Toute musique, pour moi, est un combat. Quand je suis arrivé en France, j'ai toujours dit que mon métier est un métier de branleur. Je m'excuse d'être grossier mais c'est vrai. Quand on rentre se coucher, il est 5 heures. Le monde entier se lève pour aller travailler. Et jeudi, vendredi, samedi, dimanche, on gagne 5 000 à 6 000 euros après être montés sur scène. Qui gagne ça ? Personne. Pour gagner 5 000 euros, il faut te lever à 5 heures, te taper 250 km, être commercial, avoir un certain nombre de clients. Ça, c'est du vrai boulot. Nous, on chante deux heures et l'argent tombe du ciel. Tu vois ce que je veux dire ? On le mérite toutefois parce qu'on a construit cette carrière.

Mais je trouve que la vie est très disproportionnée. C'est dommage. J'ai une vision d'une vie où tout le monde s'aime, gagne la même somme, se dit bonjour, sans qu'il n'y ait de différence. Et où l'on se regarde en tant qu'êtres humains.

Quel regard jetez-vous sur l'évolution de la musique mauricienne actuelle ?

C'est insuffisant à mon goût car on a suffisamment de cultures différentes pour pouvoir faire plus. Nous, les Mauriciens, nous avons le monde entier dans nos veines. Sur l'île, il y a eu des Portugais, des Français, des Anglais, des Espagnols, des Hollandais. On a tout cela en nous. On a l'africanité, on a l'indianité. Tout ce brassage de cultures, de sangs mêlés, est dans notre ADN. On aurait pu représenter une culture du monde, sauf qu'il faut avoir un peu de moyens pour cela.

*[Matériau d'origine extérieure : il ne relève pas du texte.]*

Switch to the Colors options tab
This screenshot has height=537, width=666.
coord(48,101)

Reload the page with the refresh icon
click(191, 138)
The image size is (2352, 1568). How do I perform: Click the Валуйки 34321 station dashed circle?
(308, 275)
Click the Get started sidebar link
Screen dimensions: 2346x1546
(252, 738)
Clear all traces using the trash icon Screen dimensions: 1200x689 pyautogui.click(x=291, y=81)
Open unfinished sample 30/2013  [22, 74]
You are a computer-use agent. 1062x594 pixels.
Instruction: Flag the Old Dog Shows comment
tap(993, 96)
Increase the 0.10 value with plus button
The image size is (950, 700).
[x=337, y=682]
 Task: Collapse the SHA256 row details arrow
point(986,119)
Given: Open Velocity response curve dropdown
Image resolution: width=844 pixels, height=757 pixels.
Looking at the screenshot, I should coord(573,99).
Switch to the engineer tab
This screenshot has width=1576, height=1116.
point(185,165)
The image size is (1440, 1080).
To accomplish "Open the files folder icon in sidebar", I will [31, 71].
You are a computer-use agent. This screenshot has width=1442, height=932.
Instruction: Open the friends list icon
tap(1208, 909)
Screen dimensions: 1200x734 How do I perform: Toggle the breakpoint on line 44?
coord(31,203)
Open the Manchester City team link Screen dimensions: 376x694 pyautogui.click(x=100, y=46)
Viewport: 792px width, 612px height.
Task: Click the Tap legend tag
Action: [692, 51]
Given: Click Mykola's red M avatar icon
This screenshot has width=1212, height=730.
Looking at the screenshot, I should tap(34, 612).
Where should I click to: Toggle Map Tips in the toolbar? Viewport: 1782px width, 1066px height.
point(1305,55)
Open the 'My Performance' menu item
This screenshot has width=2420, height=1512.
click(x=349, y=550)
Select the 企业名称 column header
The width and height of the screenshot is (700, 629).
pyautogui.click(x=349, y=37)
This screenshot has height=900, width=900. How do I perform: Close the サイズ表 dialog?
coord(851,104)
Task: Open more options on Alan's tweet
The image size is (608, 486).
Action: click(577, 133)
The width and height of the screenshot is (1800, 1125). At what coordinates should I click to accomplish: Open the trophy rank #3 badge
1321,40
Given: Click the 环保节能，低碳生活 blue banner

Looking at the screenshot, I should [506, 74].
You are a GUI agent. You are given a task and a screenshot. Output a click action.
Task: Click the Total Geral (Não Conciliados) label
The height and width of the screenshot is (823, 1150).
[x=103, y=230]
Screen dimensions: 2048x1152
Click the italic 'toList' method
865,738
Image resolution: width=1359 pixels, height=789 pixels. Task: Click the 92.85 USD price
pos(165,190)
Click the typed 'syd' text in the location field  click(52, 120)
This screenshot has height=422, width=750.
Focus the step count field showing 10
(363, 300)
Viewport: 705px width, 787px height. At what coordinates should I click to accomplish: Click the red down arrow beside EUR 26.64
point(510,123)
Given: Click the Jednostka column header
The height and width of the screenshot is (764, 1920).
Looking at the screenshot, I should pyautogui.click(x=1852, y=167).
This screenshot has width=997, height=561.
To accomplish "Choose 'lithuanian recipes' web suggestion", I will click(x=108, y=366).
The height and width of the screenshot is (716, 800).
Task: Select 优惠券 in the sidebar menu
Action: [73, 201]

À quoi s'attendre vendredi ?

À des surprises. Il n'y aura pas que Les Démons de Minuit ou Maîtresse. Je rendrai aussi hommage aux meilleurs, qui ont disparu comme Daniel Balavoine, Gregory Lemarchant et quelques autres. Je reprendrai leurs chansons populaires. Émile m'a dit : Mario, j'ai 75 ans, je veux être avec toi et t'accompagner sur Star 80. D'ailleurs, en 2025, il n'y a plus de Star 80. On reviendra en 2026 pour fêter les 20 ans de Star 80. Donc, on va refaire des stades, peut-être qu'il y aura un film et nous sommes en discussion à ce sujet. Pour en revenir à la question, il y aura des surprises vendredi soir. Zulu sera là mais lui n'est pas une surprise. Il y aura une invitée aussi. C'est une petite protégée. On appelle ça les enfants de la misère. Il faut avoir cette forme d'humilité. C'est avoir regardé l'autre avec beaucoup d'humilité parce que quand il y a du talent, il y a du talent. Vendredi, ce sera une messe entre le public et moi.

Quels sont les artistes mauriciens qui figurent sur votre playlist ?

Je les écoute tous car je suis curieux. L'an dernier, il y avait un mec qui ressemble à Jermaine Jackson. Il chante du R&B mais je n'ai pas retenu son nom. Il m'a touché. Il vient de Roche-Bois comme moi. Sky To Be chante et danse vachement bien. Il a une rage, il parle avec conviction. Ce gars-là a un truc très fort. Il doit persévérer en gardant cette authenticité et sa rage. Il a ce qu'il faut pour aller plus loin.

Un petit message à vos fans ?

Je les accueillerai avec un coeur gros comme le monde, comme l'univers. Je les aime et ils font partie de moi et je fais partie d'eux. Regardons-nous en humains.